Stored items
[Start of section]

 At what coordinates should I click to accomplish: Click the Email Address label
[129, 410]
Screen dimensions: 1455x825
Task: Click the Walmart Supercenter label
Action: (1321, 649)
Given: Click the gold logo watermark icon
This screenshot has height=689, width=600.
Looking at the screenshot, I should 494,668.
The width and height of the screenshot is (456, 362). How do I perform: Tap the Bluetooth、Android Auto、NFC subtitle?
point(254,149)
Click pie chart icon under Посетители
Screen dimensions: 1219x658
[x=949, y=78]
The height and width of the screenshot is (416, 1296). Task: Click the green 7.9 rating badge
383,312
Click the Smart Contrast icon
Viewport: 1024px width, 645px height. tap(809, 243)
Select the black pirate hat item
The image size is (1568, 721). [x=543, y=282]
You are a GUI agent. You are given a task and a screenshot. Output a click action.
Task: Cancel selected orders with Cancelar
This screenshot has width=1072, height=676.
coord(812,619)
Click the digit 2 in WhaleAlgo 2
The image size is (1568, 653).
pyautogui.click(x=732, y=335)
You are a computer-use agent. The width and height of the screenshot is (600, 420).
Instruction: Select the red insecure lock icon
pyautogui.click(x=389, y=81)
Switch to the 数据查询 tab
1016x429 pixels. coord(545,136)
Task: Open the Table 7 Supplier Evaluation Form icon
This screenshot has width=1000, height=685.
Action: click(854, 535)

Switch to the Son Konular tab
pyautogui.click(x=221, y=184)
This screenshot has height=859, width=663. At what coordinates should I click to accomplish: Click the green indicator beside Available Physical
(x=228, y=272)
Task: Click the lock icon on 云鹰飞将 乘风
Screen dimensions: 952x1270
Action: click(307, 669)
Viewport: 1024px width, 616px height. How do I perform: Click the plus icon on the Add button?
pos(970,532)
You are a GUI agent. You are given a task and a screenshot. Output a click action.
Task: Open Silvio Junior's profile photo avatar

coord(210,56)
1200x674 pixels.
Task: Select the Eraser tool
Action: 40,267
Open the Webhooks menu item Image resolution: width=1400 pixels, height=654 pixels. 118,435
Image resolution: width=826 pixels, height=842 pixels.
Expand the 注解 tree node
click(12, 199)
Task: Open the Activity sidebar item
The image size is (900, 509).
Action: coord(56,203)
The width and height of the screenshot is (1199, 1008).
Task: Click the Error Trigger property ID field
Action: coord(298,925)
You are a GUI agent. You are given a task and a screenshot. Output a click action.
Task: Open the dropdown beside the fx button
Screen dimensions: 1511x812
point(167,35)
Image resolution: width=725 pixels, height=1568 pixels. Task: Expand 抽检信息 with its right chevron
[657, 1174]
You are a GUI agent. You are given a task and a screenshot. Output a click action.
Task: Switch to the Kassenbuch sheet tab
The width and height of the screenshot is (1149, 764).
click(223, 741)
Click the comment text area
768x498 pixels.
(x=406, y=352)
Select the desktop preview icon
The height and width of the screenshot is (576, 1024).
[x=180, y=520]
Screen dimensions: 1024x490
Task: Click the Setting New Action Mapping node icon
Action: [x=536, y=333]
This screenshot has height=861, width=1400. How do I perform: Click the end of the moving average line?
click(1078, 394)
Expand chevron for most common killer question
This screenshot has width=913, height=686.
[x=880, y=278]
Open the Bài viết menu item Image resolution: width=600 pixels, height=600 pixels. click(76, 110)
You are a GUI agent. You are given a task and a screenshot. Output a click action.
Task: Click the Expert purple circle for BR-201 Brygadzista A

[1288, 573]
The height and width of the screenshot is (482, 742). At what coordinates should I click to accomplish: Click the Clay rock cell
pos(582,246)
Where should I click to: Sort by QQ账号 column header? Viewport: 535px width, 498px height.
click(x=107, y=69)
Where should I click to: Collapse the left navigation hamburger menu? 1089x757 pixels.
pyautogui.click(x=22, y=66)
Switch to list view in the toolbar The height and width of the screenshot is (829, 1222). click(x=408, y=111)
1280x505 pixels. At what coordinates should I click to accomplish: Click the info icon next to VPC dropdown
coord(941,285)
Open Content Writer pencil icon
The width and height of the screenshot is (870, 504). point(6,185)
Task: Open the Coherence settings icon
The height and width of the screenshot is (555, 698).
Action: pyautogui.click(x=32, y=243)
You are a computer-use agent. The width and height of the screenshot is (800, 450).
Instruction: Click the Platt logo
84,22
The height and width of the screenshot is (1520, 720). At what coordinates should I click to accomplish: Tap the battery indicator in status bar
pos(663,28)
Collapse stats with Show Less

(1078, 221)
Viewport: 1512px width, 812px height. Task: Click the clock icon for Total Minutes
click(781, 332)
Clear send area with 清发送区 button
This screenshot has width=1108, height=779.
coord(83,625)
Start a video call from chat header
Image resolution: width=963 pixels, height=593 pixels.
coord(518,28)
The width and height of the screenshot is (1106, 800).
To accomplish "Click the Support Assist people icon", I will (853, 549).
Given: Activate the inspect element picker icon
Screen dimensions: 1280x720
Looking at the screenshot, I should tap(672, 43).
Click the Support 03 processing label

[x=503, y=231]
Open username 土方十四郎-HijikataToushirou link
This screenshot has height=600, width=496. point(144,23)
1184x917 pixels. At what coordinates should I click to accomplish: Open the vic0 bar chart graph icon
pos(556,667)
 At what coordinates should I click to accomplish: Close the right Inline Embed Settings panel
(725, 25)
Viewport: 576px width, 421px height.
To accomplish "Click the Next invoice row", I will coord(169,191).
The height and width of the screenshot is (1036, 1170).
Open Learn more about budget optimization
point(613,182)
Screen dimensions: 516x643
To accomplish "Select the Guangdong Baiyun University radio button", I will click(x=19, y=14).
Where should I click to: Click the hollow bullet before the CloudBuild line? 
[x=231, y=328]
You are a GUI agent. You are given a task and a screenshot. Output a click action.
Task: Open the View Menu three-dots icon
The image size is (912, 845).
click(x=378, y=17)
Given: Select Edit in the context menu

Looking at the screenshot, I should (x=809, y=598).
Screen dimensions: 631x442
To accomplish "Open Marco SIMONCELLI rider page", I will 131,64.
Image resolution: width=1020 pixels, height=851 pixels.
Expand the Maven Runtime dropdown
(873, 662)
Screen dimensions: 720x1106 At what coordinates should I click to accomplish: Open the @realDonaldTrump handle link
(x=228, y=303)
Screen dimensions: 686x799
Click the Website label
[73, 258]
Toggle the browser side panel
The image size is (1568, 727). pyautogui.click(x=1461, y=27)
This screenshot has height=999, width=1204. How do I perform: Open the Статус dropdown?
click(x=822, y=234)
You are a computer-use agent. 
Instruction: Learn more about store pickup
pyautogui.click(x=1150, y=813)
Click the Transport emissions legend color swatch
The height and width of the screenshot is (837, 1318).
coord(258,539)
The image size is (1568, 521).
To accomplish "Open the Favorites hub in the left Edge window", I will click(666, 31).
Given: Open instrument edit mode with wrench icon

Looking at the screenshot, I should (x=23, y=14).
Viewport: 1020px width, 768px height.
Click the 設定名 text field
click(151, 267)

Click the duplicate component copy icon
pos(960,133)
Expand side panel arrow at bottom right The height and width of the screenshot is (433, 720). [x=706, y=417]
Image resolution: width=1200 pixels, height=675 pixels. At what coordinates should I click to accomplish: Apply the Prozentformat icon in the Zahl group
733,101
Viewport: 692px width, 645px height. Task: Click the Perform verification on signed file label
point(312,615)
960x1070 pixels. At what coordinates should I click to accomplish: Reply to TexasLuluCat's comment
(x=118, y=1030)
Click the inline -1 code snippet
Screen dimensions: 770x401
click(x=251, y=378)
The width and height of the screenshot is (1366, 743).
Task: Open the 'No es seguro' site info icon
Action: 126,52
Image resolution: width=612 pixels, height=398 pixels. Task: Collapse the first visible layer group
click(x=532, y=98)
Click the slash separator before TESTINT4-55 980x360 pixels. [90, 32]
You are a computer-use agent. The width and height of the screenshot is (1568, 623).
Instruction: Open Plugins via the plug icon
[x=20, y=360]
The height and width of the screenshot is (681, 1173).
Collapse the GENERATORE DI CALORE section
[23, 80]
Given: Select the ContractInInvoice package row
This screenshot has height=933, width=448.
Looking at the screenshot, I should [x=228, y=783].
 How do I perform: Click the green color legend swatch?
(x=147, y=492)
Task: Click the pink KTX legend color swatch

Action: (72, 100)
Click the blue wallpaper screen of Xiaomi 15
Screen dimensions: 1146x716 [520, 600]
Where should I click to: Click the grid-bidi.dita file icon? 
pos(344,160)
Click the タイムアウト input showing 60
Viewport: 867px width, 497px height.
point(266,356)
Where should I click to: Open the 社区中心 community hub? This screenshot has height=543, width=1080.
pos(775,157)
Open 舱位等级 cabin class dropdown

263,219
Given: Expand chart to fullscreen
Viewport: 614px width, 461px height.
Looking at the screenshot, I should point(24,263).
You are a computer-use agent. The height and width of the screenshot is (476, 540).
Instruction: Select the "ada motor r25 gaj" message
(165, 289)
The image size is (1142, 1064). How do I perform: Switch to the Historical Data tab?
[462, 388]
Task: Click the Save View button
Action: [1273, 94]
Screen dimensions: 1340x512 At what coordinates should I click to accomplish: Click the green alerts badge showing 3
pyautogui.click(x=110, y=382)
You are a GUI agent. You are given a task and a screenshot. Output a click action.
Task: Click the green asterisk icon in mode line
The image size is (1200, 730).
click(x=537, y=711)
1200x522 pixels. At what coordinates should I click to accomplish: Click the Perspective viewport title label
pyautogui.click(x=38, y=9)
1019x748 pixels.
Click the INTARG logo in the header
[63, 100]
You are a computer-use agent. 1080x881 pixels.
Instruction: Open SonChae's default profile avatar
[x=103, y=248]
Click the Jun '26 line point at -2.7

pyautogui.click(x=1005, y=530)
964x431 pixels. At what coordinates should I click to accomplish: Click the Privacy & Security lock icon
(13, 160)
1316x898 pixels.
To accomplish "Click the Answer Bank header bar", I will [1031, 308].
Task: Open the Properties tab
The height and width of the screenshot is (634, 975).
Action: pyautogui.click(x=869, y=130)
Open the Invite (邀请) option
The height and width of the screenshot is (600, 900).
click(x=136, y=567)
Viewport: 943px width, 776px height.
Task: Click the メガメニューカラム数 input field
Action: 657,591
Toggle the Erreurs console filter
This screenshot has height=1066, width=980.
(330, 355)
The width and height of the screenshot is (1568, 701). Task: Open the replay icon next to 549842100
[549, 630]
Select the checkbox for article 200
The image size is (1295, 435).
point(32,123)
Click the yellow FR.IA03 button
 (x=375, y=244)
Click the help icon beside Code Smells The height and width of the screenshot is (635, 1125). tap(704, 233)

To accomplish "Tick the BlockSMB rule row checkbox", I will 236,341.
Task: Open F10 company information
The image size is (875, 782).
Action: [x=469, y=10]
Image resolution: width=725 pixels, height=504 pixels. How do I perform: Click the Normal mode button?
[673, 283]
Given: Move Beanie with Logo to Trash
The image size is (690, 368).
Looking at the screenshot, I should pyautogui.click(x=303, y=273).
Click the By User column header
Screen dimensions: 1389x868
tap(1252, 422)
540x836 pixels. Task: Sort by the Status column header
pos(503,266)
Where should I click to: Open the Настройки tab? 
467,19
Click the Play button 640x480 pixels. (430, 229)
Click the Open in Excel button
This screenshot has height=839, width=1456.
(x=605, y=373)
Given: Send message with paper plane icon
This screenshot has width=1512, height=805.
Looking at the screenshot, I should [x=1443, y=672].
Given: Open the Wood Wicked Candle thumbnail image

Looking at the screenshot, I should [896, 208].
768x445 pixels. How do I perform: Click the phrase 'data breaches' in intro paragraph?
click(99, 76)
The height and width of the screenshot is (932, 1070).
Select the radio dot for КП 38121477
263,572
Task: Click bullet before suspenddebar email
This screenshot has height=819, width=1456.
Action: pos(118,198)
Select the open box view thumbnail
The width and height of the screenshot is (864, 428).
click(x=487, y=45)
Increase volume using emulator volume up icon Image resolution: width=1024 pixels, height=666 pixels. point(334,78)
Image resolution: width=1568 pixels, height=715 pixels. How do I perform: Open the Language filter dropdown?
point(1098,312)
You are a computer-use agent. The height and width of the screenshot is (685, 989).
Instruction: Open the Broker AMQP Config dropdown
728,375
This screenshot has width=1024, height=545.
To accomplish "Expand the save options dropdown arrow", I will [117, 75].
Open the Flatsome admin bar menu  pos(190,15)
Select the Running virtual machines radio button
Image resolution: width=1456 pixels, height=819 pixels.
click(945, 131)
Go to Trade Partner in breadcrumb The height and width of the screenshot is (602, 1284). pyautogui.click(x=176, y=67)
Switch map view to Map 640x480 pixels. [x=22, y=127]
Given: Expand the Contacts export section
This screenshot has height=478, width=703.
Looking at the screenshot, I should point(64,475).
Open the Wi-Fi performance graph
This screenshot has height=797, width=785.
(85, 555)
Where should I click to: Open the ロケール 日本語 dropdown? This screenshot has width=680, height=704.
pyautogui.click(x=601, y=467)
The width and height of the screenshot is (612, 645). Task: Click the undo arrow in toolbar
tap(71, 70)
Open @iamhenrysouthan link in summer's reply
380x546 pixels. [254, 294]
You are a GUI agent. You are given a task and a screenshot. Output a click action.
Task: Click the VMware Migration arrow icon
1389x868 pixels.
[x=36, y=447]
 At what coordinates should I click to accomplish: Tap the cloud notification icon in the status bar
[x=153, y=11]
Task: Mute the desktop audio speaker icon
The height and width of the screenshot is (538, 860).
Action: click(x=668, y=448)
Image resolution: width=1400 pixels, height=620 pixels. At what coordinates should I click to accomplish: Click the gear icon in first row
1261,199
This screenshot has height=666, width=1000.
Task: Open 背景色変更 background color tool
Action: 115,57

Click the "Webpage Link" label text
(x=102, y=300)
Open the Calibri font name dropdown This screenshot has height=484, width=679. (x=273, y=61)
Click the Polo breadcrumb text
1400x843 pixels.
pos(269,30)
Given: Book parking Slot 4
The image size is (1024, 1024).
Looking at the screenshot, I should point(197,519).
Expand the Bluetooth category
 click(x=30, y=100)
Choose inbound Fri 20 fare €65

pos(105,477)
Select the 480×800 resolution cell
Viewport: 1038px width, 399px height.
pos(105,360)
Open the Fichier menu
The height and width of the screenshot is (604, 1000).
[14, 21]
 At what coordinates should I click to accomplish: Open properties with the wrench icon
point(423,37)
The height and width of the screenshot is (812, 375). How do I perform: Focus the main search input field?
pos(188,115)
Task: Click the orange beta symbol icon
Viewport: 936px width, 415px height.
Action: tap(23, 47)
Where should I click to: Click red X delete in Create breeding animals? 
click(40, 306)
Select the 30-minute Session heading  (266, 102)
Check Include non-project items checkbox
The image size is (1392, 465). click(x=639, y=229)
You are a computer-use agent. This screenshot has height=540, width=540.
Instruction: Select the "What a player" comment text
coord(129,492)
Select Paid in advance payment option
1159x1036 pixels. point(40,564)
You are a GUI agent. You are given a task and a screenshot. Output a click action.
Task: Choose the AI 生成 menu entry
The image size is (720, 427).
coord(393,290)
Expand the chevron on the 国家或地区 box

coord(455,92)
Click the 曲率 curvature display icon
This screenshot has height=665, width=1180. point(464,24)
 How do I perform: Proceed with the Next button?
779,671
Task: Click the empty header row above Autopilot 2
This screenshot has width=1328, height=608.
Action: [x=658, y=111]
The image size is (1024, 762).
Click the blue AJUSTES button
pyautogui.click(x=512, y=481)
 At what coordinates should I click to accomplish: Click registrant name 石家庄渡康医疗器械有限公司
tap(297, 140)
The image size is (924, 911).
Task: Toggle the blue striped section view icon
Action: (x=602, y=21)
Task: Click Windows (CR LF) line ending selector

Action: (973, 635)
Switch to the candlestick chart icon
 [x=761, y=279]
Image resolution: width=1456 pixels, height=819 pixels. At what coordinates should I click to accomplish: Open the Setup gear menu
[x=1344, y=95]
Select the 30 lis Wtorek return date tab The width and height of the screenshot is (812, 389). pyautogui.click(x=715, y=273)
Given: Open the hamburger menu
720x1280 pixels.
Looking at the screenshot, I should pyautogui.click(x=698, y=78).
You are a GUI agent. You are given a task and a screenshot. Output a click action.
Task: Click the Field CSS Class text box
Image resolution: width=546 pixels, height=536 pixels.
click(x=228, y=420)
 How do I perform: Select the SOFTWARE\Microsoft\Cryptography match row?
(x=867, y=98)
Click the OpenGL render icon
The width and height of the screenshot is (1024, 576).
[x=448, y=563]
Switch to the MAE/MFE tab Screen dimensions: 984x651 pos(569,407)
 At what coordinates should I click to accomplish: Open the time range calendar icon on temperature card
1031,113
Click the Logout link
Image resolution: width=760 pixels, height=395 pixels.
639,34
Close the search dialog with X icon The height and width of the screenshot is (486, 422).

[End of section]

Return only those lines of the records that contain the string "desktop".

Select the desktop preview icon
Task: Mute the desktop audio speaker icon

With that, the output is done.